We further removed the region extending from the C-terminal end of PRR to the C-terminal end of highly charged domain (amino acids 2–345 removed) and added the Lyn membrane targeting motif (GCIKSKGKDSA) (34) at its N terminus to create Lyn-QMR-XLα_s. The addition of the Lyn sequence is designed to replace the XLα_s membrane targeting determinants lost in this deletion construct and maintain QMR-XLα_s association with the membrane. This Lyn-QMR-XLα_s construct only differs from the Gα_s at its N terminus helix (in red box, Fig. 6A), which is a putative Gβγ interacting domain in XLα_s (7). IP accumulation increased significantly in cells expressing Lyn-QMR-XLα_s and PLCβ4 (Fig. 6C).

Since QMR-XLα_s and Gα_s differed by only a short stretch of amino acids corresponding to the amino terminus of Gα_s, we examined whether addition of the Lyn targeting sequence to the amino terminus of Gα_s would enable it to activate PLCβ4. To achieve this, we inserted the Lyn motif at the N terminus of Gα_s short (LynGα_s). Surprisingly LynGα_s activated PLCβ4 similarly to XLα_s (Fig. 6D). This indicates that specific structural features of the unique XLα_s N terminus are not required for PLCβ4 activation but rather the ability of XLα_s to anchor strongly to the PM allows it to interact with and activate PLCβ4.

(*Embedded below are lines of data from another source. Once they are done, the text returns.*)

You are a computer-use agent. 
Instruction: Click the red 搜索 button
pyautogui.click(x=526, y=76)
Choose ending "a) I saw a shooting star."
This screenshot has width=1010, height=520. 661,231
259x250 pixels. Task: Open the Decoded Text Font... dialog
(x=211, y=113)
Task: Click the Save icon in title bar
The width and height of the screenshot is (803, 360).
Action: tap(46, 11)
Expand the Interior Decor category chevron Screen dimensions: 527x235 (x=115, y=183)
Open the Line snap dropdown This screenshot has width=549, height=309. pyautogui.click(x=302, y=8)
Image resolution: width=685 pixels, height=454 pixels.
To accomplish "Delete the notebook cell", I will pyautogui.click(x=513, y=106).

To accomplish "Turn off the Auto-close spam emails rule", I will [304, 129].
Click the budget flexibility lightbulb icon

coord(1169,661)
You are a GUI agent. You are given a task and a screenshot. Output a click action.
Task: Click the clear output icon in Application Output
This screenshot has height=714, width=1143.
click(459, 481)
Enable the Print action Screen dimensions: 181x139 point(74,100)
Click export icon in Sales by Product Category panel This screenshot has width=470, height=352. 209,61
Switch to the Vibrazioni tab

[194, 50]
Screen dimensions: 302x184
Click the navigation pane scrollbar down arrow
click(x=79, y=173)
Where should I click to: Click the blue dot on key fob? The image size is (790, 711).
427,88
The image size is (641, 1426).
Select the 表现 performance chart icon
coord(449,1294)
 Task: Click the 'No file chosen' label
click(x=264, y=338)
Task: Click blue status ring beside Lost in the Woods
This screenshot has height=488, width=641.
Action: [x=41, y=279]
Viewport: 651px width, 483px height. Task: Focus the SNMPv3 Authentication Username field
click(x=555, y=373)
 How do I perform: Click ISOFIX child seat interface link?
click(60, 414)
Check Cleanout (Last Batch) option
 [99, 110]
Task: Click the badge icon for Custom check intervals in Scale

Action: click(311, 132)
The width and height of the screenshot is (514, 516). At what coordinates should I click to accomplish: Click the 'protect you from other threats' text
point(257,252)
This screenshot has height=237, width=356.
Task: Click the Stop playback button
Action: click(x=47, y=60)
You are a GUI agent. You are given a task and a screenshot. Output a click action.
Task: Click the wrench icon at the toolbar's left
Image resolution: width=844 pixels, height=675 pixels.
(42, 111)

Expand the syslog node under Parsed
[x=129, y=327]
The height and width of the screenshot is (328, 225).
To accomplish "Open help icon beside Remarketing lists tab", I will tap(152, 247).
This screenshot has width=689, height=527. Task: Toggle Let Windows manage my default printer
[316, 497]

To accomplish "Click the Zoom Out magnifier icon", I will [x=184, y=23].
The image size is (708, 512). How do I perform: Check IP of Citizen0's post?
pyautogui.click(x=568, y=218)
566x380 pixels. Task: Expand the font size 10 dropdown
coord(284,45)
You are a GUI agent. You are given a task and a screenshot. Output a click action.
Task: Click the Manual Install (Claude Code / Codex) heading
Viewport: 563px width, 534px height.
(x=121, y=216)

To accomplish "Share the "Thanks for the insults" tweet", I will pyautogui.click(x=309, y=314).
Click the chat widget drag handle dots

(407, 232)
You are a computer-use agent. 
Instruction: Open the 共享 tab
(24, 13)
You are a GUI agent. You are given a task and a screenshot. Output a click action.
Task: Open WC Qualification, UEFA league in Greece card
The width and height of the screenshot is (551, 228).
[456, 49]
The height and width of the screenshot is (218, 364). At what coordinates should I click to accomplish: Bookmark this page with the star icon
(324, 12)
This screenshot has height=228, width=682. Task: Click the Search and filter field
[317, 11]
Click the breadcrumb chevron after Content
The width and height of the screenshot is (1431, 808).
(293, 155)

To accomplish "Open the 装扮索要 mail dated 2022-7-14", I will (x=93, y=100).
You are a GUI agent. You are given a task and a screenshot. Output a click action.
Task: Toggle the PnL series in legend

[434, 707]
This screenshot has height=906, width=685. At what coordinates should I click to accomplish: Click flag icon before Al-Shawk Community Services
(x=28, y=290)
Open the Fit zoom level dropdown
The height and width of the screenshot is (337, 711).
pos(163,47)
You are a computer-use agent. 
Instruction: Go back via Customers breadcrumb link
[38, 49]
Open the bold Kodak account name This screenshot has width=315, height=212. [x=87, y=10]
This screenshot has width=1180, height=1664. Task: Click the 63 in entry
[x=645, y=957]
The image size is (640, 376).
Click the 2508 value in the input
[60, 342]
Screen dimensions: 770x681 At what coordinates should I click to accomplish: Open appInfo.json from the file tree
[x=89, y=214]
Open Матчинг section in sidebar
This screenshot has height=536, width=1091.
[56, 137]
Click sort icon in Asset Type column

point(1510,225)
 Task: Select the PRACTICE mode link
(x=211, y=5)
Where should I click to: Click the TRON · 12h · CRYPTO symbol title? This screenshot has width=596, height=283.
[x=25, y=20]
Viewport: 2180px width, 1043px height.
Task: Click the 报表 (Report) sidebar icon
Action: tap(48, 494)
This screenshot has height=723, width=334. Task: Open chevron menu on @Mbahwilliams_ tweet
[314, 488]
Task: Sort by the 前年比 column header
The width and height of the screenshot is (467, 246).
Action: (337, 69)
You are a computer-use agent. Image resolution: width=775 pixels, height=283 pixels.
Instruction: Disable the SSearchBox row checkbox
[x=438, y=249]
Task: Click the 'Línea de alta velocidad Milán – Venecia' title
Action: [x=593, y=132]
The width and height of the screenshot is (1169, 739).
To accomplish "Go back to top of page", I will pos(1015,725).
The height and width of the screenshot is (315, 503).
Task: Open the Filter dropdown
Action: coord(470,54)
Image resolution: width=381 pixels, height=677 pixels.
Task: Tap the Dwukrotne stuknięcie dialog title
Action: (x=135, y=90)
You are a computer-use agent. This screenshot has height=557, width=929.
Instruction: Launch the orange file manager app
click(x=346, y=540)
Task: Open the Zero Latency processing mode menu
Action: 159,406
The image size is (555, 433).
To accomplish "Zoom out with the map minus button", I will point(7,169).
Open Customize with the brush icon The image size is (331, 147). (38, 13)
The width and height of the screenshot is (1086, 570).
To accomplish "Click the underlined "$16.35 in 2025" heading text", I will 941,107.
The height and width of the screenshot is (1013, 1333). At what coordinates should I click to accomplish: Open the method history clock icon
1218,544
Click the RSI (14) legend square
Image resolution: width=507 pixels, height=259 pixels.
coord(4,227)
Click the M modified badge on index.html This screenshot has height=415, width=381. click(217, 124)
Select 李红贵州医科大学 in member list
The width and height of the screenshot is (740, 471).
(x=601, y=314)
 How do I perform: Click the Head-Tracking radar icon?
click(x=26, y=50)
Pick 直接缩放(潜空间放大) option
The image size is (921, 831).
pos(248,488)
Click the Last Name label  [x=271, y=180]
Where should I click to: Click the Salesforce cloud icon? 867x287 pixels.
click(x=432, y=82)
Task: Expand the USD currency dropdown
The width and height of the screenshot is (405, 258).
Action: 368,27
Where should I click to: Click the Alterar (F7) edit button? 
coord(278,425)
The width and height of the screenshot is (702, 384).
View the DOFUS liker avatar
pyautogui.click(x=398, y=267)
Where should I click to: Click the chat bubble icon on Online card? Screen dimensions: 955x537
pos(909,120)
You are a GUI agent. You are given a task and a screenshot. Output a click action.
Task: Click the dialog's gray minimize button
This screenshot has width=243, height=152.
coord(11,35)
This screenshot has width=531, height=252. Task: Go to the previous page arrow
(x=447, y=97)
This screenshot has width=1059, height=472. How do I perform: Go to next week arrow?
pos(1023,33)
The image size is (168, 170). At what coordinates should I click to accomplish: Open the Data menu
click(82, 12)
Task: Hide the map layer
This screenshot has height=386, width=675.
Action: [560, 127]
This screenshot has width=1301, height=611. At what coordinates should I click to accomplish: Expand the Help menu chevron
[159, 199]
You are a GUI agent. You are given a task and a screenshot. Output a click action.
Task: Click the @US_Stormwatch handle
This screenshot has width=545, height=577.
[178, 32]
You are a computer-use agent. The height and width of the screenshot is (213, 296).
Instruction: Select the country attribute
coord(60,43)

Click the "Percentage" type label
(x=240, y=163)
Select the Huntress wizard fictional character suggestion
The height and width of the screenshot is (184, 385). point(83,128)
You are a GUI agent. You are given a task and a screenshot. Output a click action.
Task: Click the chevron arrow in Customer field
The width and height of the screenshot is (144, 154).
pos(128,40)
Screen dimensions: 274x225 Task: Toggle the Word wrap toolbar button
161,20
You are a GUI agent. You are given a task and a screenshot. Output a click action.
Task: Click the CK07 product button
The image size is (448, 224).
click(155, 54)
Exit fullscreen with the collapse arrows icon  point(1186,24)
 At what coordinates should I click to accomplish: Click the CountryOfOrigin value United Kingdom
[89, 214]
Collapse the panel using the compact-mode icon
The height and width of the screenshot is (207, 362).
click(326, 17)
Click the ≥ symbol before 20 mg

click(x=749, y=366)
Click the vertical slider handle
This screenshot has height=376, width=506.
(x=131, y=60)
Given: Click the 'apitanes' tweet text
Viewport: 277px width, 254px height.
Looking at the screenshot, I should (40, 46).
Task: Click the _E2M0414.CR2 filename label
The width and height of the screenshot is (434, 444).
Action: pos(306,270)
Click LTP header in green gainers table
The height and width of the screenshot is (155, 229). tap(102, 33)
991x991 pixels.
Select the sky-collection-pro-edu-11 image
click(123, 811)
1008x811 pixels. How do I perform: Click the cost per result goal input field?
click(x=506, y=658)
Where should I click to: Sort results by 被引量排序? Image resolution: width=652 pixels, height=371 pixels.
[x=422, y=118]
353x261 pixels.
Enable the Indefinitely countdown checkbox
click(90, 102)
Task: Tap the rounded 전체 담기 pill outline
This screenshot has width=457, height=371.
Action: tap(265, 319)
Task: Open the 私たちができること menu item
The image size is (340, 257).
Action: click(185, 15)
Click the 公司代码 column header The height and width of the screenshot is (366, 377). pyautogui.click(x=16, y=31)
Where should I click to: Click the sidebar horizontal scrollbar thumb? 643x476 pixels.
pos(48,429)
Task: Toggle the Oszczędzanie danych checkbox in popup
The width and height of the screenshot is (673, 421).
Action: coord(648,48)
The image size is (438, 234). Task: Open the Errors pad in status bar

XLα_s regulation of PLCβ4 mediates Iso-dependent IP production in osteocytes

It has been shown that ablation of XLα_s in isolated proximal tubule–enriched renal cortices and osteocyte-like Ocy454 cell line represses IP₃ generation (14, 35). Because PLCβ4 is activated by XLα_s, we examined if PLCβ4 mediates the effect of XLα_s in maintaining basal and Iso-dependent regulation of IP production in Ocy454 cells. Iso stimulation of Ocy454 cells resulted in a small but statistically significant increase in IP production (Fig. 7A). Transfection of these cells with a pool of PLCβ4-directed siRNA oligonucleotides depleted PLCβ4 protein (Fig. 7B), whereas control (scrambled) oligonucleotides did not. Ocy454 cells with depleted PLCβ4 had reduced basal and Iso-stimulated IP production compared with cells transfected with scrambled siRNA oligonucleotides. This finding supports a role for PLCβ4 in XLα_s-dependent regulation of IP signaling in osteocytes.

Figure 7.

Isoproterenol-induced IP accumulation in Ocy454 cells is mediated by PLCβ4.A, isoproterenol induces a concentration-dependent increase in IP accumulation in osteocyte-like Ocy454 cells. ∗p < 0.05 and ∗∗p < 0.01, one-way ANOVA, Dunnett post test. B, representative immunoblot showing reduced PLCβ4 expression in Ocy454 cells transiently transfected with PLCβ4 siRNA or control scramble siRNA (SmartPool) (Scrm, scrambled). C, IP1 concentrations were significantly diminished at baseline and after isoproterenol stimulation in PLCβ4 knockdown-Ocy454 cells. ∗ and ∗∗∗ Two-way ANOVA test, Sidak post hoc test, p < 0.05, p < 0.001, respectively. Data combined from five independent experiments are shown as mean ± SEM. IP, inositol phosphate; PLCβ4, phospholipase Cβ4.

Discussion

In this study, we present evidence that PLCβ4 is a direct effector of an amino terminally extended variant of Gα_s, XLα_s. This regulation is specific to PLCβ4 relative to other PLC isoforms, revealing a novel potential mechanism for stimulation of IP production downstream of Gs-coupled receptors that is independent of cAMP. XLα_s and Gα_s are both encoded by the GNAS locus. Early reports demonstrated that XLα_s had similar properties to Gα_s in its ability to bind and dissociate from Gβγ subunits and to regulate AC (4, 8). Initially, results also suggested that XLα_s could not couple to adrenergic receptors in reconstituted S49cyc-membranes lacking Gα_s (8). However, subsequent studies demonstrated that XLα_s and Gα_s have similar functions in mediating receptor-dependent stimulation of cAMP production via adenylyl cyclase activation (9, 10).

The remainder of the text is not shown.